Now, on a technical point, these kei-based campers are often no longer “Kei” or light vehicles under Japanese law. They sometimes have engines larger than 660cc, for obvious reasons, and that, and their extended bodies, put them beyond the small engine size and small exterior dimensions mandated by the regulations for true Japanese kei vehicles. But they share their basic chassis and cabs with kei trucks and kei vans so, in the end, they are very small, light, easy to park and maneuver, get terrific gas mileage, and have lots of the camper features that you want.

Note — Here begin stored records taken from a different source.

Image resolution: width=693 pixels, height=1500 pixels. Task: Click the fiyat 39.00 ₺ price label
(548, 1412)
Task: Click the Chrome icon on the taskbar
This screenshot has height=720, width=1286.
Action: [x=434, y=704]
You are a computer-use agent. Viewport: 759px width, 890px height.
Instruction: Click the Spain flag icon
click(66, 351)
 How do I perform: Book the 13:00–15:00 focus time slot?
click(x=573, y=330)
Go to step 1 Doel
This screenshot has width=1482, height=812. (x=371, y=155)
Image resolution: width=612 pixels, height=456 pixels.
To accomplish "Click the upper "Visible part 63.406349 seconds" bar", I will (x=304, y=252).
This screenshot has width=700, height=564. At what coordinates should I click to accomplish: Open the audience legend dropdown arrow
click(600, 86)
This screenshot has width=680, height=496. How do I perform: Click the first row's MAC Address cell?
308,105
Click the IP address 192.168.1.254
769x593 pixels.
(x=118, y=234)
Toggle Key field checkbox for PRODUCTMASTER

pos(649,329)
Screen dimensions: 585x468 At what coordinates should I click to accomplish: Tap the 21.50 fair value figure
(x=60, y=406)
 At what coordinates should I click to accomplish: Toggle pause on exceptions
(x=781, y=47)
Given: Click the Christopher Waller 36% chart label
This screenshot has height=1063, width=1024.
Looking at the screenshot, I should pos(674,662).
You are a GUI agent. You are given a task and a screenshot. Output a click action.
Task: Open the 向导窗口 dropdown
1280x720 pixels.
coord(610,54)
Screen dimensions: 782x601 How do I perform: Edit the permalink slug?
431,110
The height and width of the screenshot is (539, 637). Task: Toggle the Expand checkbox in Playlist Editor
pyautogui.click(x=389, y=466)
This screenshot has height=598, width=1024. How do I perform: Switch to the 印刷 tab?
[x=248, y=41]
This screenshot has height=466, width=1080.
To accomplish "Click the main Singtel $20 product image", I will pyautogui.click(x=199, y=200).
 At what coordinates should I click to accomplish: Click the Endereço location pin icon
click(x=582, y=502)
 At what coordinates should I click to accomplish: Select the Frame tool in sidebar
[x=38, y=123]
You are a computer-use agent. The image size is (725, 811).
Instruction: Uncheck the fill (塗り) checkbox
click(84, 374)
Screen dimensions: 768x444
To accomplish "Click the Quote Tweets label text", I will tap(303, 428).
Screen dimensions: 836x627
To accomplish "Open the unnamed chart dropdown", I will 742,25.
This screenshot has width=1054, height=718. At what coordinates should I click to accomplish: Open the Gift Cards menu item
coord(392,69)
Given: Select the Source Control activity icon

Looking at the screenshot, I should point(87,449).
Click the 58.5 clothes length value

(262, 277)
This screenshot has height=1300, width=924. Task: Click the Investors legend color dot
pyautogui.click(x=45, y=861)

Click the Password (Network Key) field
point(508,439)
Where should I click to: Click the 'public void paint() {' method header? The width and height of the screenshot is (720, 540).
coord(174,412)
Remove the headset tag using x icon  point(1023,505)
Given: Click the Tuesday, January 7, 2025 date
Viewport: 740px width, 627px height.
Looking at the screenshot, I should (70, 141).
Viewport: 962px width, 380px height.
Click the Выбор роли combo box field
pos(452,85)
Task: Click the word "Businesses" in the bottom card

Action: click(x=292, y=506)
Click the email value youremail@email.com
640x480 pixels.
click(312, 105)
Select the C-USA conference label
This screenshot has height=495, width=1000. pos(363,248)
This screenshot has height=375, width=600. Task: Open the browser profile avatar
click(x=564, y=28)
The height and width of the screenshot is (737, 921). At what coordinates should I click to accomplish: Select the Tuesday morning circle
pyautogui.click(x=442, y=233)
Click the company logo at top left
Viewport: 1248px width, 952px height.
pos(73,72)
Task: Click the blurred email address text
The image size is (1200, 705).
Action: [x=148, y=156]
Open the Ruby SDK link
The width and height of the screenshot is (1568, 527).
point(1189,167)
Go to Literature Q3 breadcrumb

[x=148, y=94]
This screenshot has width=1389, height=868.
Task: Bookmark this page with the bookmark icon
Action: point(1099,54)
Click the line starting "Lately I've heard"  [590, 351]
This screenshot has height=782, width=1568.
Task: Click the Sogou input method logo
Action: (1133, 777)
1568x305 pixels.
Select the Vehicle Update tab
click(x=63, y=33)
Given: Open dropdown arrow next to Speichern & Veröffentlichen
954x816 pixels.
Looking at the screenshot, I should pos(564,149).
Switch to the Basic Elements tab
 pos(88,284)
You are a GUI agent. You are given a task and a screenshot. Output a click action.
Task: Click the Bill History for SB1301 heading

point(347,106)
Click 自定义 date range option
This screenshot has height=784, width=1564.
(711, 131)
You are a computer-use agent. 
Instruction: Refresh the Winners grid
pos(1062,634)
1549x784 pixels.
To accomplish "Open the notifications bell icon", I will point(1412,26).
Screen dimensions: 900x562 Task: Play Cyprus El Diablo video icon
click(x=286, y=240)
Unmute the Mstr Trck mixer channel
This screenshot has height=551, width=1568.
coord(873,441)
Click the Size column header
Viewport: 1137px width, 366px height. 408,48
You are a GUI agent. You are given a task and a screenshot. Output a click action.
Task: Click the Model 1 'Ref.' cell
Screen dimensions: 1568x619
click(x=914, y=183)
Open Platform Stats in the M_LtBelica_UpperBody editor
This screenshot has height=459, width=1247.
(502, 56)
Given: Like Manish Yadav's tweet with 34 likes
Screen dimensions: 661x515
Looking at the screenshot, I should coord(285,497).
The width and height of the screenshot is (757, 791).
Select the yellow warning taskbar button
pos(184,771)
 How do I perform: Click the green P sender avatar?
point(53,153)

If you want to import a mini camper from Japan you can often get one that has a small fridge (the Carry truck above has a sink!), and there will be a storage compartment where you can keep a portable gas stove. (The advantage of a portable stove over one fixed to the vehicle is that you can always take the stove and its gas bottle out and set it up outside the camper; it’s safer, actually, and you can fry up your favorite spicy, smelly food and not worry about stinking up the camper interior.)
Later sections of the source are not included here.